Setelah selesai menggunakan make-up remover, aku kembali berjalan dan merebahkan diri di samping Nugi.
“Kita tidur aja ya?” cicitku. Sedikit malu mengatakannya.
Ia hanya mengangguk, aku langsung membelakanginya dan pura-pura tidur. Kupejamkan mata dan sesekali bersenandung di dalam hati. Namun, mata belum juga ingin terlelap. Aku menggerutu kesal. Kenapa denganku?
Aku berdecak kembali mengambil posisi duduk. “Badan kamu kegedean kayaknya, Nug. Aku jadi kepanasan.”

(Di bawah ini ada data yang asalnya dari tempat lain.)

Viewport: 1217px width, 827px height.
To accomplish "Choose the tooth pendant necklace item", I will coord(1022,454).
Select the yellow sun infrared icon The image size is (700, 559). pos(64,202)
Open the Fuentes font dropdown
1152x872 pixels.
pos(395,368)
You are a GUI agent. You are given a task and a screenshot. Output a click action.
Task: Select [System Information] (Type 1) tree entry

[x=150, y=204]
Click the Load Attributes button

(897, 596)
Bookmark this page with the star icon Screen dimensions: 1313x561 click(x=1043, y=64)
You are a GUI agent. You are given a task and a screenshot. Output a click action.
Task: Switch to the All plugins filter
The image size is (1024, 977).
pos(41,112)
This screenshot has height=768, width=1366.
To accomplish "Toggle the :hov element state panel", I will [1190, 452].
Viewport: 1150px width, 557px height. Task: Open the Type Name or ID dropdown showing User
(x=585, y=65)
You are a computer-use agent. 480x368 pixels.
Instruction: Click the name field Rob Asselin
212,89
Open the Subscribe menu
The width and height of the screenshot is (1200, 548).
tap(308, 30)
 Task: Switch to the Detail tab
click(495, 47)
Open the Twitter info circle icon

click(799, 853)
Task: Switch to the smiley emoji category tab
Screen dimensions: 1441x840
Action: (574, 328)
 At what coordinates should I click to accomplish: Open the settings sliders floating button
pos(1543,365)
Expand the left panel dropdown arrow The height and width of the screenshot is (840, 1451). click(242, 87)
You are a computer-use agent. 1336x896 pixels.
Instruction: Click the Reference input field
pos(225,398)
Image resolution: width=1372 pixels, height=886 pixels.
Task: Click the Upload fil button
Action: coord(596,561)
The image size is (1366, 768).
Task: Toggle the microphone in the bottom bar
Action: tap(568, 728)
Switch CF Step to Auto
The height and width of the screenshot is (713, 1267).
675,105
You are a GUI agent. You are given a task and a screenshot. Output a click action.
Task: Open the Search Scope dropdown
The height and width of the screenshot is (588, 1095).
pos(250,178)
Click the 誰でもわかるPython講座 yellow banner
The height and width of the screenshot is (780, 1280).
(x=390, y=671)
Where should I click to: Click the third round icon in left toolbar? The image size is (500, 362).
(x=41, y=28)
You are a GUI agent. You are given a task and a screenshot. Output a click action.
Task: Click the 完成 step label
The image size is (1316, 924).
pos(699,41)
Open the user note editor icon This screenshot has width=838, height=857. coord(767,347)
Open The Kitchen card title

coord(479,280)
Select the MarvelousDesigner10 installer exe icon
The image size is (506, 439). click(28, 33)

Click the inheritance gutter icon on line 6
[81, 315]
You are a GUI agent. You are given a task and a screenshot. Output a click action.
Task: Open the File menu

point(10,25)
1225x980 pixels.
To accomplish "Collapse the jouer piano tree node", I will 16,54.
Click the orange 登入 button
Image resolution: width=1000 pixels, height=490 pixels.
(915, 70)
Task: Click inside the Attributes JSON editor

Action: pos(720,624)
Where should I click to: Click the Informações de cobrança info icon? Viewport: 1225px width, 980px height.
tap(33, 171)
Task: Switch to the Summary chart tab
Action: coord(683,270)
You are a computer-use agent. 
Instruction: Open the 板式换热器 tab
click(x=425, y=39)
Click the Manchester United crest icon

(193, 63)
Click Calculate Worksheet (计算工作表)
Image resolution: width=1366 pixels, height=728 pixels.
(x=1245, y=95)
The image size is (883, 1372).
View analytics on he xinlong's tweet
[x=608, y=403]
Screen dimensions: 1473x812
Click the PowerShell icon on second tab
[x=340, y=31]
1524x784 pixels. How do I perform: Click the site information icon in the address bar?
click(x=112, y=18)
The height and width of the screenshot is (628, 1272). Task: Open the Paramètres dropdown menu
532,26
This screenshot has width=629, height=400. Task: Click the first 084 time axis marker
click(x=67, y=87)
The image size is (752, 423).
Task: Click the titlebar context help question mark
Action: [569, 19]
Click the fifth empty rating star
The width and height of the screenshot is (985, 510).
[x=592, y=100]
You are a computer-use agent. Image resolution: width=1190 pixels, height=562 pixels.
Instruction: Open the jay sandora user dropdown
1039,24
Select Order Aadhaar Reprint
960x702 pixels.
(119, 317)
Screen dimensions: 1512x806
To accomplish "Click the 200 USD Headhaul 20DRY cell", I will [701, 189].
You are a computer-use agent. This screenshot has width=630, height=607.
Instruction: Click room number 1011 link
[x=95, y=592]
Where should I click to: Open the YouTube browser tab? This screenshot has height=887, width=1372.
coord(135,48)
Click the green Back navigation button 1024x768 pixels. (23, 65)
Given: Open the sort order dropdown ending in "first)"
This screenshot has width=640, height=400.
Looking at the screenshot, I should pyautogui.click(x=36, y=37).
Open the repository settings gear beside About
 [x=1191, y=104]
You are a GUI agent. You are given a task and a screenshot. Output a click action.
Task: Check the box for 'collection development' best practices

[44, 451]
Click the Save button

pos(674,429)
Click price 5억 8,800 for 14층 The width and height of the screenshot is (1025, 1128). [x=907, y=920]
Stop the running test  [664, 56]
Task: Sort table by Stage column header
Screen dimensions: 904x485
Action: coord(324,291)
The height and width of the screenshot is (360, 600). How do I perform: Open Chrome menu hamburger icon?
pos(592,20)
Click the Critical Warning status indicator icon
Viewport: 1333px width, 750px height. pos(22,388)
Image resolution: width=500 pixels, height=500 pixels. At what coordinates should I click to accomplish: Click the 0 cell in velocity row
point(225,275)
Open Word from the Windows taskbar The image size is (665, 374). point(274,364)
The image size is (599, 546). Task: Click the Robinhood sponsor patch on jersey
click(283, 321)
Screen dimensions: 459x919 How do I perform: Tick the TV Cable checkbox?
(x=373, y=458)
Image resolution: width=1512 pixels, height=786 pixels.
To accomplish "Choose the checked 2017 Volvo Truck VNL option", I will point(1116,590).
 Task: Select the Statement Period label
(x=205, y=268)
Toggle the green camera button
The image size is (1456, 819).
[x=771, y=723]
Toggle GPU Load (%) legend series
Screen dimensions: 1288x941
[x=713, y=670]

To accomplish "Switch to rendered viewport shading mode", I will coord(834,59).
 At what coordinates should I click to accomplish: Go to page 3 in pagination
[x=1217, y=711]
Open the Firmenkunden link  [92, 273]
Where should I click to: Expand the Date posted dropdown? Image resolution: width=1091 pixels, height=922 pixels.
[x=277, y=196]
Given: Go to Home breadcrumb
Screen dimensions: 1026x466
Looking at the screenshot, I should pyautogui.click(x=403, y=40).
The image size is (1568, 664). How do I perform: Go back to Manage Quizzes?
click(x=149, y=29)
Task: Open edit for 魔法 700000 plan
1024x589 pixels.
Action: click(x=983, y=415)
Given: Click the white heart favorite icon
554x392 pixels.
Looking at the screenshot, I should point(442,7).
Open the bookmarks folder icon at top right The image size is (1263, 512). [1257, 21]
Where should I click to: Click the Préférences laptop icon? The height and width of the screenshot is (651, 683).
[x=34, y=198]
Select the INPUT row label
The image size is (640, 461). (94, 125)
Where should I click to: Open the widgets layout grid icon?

Nugi memasang tampang tidak terima lalu mencubit kedua pipiku. “Ayo sadar diri, liat pipi siapa yang lebih besar.”
Aku menepis tangannya. “Jadi kamu bilang aku gendut.” Aku berkacak pinggang.
“Eh, bukan gitu Sayang. Maksudnya kamu tambah imut.” Ia membela diri. Aku mengembuskan napas, merasa masih segar padahal raga sudah lelah menjalani segala tetek bengek acara dari pagi hingga sore.
Aku menatap sekeliling, barang kali ada yang bisa dikerjakan. Pandanganku berhenti pada laptop yang tergeletak di meja kerja. Sebuah ide muncul di otakku, aku berlari kecil menuju laptop itu. “Gimana kalau kita nonton film horor?”
“Ayo siapa takut!” Nugi merangkulku. Film pun mulai ditonton.
Belum seberapa jauh film terputar, ada jumpscare yang membuatku berteriak memeluk Nugi. Astaga, wajah hancur itu langsung terngiang-ngiang di ingatan.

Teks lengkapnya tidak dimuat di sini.